Bucketing is a tricky feature. Users sometimes bucket their tables believing it will solve all performance problems and are subsequently disappointed. Users should be confident they understand all implications of bucketing before they use it, and only use it if other approaches do not work. There are two major reasons to use bucketing:
1) The bucket join. If two large tables are "compatible" in terms of identical partition keys and compatible numbers of buckets, an optimization can kick in to accelerate the join. Note that all other joins will proceed as normal. Since bucketing creates additional files this can harm performance. Consider this only when you have an extremely expensive join and the problem cannot be addressed any other way.
2) Bucket pruning. Bucket pruning was added in Hive 2.X. If you are using Hive 1.X there is no bucket pruning. You should first understand that with ORCFile, there are inline indexes that allow large portions of the file to be skipped if it is known the records cannot match (e.g. in a point lookup). If your table is ordered by customer ID and your point lookup is based on customer ID, minimal I/O is needed to find matching records in ORC and bucketing is not helpful. Bucketing is appropriate if you partition by one key and sort by another, commonly you will sort by a timestamp.

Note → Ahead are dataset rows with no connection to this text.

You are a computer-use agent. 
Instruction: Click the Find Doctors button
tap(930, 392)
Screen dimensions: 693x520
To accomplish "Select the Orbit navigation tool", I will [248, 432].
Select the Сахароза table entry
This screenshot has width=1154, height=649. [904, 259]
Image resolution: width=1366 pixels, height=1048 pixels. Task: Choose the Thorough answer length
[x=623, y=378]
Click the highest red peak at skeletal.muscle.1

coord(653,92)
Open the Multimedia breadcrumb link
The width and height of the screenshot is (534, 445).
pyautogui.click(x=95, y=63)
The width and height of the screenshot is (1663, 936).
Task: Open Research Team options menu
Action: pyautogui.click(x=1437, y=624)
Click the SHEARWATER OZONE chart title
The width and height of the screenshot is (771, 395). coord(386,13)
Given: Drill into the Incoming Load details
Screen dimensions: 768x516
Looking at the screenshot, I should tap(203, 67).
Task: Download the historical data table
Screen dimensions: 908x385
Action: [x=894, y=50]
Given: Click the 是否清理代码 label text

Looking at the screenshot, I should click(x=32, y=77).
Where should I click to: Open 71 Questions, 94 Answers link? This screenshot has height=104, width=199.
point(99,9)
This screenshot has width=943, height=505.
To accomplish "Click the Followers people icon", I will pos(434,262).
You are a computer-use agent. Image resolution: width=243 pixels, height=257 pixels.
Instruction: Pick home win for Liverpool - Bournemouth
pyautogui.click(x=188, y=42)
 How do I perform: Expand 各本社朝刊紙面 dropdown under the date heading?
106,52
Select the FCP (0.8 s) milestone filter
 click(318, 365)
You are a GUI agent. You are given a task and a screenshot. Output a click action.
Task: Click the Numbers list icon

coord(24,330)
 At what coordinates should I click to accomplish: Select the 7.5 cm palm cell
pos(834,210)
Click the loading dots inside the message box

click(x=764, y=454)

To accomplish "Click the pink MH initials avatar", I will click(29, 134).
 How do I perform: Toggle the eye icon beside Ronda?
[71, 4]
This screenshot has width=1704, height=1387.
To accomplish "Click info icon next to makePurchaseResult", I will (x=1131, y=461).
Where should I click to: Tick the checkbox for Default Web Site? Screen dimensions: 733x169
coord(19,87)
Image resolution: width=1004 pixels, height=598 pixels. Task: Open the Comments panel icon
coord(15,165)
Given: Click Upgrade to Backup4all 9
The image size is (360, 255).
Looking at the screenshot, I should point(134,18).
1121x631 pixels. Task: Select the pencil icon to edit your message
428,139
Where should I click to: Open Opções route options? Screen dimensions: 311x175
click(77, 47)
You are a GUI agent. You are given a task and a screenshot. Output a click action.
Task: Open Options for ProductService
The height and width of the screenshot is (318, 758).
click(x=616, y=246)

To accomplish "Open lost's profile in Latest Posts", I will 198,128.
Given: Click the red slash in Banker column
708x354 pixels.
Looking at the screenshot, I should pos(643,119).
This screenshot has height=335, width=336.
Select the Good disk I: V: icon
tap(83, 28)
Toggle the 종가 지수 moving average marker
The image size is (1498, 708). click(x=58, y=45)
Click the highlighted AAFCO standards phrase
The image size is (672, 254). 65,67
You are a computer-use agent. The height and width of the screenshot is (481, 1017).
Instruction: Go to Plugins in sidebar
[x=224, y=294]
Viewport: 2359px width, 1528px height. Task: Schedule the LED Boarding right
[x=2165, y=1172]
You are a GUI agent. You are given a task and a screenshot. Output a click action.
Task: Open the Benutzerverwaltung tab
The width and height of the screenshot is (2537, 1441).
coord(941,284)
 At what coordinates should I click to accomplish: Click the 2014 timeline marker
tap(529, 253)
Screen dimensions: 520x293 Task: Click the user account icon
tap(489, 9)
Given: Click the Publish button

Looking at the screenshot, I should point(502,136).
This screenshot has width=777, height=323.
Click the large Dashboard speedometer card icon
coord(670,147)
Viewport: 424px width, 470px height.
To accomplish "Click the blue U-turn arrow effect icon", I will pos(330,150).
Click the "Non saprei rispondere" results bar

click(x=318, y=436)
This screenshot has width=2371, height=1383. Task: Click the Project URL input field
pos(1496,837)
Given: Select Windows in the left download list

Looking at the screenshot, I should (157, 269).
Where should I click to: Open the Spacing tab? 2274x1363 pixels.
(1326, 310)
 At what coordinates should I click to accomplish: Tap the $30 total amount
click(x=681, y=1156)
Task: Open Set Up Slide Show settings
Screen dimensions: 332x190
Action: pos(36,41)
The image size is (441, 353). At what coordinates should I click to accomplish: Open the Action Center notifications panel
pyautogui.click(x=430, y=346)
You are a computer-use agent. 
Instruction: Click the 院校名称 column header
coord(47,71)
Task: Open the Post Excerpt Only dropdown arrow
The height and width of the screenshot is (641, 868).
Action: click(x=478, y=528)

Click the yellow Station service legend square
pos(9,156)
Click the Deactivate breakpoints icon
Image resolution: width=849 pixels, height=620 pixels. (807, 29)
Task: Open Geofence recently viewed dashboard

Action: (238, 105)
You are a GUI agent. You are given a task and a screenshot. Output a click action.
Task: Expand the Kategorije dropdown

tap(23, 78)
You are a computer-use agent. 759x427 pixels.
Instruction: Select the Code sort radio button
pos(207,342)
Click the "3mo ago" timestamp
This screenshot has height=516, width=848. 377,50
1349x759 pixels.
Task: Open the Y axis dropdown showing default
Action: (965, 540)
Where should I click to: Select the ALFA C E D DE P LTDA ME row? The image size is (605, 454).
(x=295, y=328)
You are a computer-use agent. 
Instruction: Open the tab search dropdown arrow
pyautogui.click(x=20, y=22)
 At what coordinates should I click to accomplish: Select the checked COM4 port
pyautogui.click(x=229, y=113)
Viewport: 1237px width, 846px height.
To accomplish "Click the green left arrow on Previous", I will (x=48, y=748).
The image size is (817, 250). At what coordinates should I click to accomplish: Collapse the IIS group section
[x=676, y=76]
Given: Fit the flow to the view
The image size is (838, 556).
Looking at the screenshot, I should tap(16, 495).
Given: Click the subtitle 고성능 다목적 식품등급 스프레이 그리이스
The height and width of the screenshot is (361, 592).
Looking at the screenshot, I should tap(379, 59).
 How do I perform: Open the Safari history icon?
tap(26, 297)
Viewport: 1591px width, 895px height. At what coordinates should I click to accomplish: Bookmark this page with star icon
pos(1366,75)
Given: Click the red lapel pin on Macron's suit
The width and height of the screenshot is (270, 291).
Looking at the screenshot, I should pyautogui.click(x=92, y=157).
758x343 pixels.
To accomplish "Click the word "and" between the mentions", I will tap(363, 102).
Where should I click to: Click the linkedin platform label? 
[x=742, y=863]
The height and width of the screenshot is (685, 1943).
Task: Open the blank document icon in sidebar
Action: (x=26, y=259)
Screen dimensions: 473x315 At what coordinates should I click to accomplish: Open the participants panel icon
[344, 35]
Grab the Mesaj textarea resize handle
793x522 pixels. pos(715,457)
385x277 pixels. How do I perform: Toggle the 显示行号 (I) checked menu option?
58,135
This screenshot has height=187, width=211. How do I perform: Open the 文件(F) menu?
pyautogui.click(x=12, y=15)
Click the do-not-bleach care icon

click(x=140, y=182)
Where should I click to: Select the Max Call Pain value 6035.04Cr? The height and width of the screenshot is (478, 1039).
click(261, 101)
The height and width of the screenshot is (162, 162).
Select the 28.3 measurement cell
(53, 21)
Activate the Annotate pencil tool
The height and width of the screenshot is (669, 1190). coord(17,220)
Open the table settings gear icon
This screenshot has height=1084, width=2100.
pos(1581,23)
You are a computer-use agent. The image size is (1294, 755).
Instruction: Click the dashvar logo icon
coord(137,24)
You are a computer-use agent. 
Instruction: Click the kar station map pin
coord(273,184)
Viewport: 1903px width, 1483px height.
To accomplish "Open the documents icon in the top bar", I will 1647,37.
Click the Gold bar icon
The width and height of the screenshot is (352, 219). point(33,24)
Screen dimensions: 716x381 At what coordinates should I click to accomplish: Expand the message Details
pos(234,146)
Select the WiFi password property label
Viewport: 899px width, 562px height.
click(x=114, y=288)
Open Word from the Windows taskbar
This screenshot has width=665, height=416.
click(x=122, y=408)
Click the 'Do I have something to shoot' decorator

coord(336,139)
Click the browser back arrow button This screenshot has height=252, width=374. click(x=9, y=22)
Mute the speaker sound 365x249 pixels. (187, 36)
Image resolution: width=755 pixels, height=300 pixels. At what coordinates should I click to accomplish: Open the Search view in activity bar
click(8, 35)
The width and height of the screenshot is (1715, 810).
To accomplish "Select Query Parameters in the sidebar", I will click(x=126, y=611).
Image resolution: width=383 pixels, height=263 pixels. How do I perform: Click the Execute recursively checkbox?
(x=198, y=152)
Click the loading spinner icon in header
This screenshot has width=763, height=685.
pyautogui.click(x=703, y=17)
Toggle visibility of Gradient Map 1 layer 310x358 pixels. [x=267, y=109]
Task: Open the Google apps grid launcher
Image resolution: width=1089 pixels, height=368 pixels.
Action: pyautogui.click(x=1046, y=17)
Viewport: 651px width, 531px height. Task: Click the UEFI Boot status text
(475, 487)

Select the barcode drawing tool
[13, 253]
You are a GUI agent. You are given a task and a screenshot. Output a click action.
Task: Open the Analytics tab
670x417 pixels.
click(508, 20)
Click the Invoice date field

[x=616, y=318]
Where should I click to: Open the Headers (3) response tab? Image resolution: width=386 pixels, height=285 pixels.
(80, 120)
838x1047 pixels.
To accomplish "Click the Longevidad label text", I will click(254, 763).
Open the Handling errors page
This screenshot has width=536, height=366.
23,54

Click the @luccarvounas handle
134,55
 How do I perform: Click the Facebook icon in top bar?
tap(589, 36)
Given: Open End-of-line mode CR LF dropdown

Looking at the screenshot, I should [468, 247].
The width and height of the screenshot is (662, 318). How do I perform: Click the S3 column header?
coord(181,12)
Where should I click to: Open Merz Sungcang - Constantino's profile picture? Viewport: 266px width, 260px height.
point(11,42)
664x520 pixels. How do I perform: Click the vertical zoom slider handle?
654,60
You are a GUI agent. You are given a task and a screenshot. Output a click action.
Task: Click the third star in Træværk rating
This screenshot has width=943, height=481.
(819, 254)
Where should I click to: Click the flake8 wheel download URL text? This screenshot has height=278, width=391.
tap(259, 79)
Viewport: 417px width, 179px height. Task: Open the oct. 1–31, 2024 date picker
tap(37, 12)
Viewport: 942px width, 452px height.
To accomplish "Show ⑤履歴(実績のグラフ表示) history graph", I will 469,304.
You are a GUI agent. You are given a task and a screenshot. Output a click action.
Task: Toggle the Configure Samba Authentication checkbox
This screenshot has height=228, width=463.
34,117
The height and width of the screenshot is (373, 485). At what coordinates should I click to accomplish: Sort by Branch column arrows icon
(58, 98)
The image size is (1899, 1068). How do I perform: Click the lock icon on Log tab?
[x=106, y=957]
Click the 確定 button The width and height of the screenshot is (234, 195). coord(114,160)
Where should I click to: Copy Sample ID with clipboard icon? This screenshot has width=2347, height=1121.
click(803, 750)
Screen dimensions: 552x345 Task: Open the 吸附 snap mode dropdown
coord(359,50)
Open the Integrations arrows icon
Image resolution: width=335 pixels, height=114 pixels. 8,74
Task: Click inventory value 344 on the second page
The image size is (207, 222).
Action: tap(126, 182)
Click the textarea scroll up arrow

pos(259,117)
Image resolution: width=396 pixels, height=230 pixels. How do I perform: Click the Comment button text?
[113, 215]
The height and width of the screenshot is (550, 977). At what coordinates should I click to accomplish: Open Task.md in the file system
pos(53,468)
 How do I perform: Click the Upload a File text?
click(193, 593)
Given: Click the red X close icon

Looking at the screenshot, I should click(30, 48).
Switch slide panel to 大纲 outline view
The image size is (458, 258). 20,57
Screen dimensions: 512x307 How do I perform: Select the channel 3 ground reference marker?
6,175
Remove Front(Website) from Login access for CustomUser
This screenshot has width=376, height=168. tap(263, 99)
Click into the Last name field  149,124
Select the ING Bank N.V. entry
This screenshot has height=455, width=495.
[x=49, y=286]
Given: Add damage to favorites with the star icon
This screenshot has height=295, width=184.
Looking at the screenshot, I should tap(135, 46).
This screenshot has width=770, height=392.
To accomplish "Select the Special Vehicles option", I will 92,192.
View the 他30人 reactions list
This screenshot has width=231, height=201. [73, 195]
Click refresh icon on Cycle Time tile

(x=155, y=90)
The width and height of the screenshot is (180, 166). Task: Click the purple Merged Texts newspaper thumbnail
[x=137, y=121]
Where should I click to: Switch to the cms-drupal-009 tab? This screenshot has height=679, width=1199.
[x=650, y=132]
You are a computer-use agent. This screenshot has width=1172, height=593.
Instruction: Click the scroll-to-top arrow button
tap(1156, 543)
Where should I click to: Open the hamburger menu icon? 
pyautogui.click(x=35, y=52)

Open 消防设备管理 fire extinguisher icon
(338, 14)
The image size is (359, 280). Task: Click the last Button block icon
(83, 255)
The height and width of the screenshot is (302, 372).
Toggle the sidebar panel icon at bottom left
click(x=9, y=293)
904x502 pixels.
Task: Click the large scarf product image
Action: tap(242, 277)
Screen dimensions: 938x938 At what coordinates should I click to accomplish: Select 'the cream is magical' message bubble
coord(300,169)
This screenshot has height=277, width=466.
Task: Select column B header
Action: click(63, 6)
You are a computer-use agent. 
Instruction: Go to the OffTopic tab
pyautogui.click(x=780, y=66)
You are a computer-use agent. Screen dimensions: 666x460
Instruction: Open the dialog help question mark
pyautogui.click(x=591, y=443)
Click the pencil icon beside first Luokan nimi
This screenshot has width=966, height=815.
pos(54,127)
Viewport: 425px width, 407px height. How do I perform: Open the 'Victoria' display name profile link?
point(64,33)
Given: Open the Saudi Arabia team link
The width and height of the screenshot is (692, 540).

If your sort and partition keys do not match, bucket pruning (in Hive 2.X) can help point lookup queries.
Generally speaking I tell users that bucketing is an optimization of last resort. Usually there are better ways to get what you want.
Thanks all for your answers.
Actually, I have both sorted and bucketed by customer_id. The fact is, Predicate Push Down already yields a very good improvement, and my data is (for now) not too big.I also expect some secondary effects - more smaller files in particular.
However, in order to use PPD, I need to sort data by partitions. A global sort ("order by") would be definitly to slow, and I use bucketing to control the numbers of reducers and find a good compromises between a global sort and the writing speed. Would you recommand another approach?
The strange (and not relevant) fact is that I have another columns linked to customer_id, say customer_name : for my experiments, customer_id and customer_name have the same order. So Predicate Push down apply to both of the columns, but bucketing only apply to customer_id. For large number of buckets, I would expect that a lookup by customer_name would scan every buckets, and then is lower that a lookup on customer_id. This is not what I observed.